You can fine tune a model with specific stuff today. OpenAI offers that right on their website and big companies are already taking advantage. It doesn't take a whole new LLM, and the cost is a pittance in comparison.

[–] [email protected] 1 points 9 months ago
[–] [email protected] 49 points 9 months ago (2 children)

I said this a while ago but you know how we have "pre-atomic" steel? We are going to have pre-LLM data sets.

[–] [email protected] 18 points 9 months ago

Low-background steel, also known as pre-war steel, is any steel produced prior to the detonation of the first nuclear bombs in the 1940s and 1950s. Typically sourced from ships (either as part of regular scrapping or shipwrecks) and other steel artifacts of this era, it is often used for modern particle detectors because more modern steel is contaminated with traces of nuclear fallout.[1][2]

Very interesting, today I learned.

[–] [email protected] 16 points 9 months ago

The reason why chat gpt 3.5 is still great for anything previous to it's cutoff date. It's not constantly being updated with new garbage

[–] [email protected] 28 points 9 months ago (1 children)

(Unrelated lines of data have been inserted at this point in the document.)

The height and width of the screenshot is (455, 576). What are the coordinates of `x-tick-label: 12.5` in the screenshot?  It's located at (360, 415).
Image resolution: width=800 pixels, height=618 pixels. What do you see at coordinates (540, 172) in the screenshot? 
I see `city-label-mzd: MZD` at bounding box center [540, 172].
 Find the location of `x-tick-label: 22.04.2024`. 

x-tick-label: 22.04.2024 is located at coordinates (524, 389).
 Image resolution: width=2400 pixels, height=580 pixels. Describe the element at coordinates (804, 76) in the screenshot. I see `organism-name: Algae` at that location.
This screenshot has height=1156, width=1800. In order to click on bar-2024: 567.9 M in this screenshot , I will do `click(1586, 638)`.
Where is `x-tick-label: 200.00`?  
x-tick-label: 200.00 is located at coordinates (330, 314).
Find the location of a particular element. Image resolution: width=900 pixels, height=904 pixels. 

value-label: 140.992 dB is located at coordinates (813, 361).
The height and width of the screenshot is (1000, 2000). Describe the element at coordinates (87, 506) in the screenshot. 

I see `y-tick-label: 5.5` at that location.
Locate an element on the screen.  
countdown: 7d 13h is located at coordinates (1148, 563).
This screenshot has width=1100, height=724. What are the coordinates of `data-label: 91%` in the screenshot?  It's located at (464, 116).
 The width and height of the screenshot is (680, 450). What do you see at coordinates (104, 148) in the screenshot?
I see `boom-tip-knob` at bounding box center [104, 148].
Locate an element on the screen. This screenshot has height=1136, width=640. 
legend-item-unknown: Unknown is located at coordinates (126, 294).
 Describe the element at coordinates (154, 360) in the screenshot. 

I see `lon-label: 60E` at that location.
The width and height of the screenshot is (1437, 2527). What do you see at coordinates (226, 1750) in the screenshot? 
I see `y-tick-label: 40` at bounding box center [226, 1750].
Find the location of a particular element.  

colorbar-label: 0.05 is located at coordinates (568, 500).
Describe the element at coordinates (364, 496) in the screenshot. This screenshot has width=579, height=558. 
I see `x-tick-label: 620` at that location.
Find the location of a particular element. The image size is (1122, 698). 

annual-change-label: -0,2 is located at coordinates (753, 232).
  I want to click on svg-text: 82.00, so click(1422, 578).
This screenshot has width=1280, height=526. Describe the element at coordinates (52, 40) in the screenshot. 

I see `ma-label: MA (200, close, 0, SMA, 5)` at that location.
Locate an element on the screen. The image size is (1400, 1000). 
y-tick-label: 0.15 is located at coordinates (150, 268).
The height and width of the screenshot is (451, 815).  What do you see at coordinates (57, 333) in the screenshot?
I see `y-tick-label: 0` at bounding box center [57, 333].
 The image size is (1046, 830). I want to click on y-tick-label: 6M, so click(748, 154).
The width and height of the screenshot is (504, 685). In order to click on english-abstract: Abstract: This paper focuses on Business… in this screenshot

Also the more the internet is swept with AI generated content, the more future datasets will be trained on old AI output rather than on new human input.

[–] [email protected] 16 points 9 months ago (1 children)

Humans are also now incentivized to safeguard their intellectual property from AI to keep a competitive advantage.

[–] [email protected] 7 points 9 months ago* (last edited 9 months ago) (3 children)

What are some strategies for doing that? (This is me, totally not a bot)

[–] [email protected] 4 points 9 months ago
[–] [email protected] 2 points 9 months ago

Lets see, since the goal is to prevent webscaping all these should work: paywalls, account only acsess, text obferscation (e.g. using a custom font that maps letters randomly to other ones so it looks fine but to a webscraper it looks like gibberish), HTML obferscation (inserting random characters in the HTML then hiding them using CSS) and many more.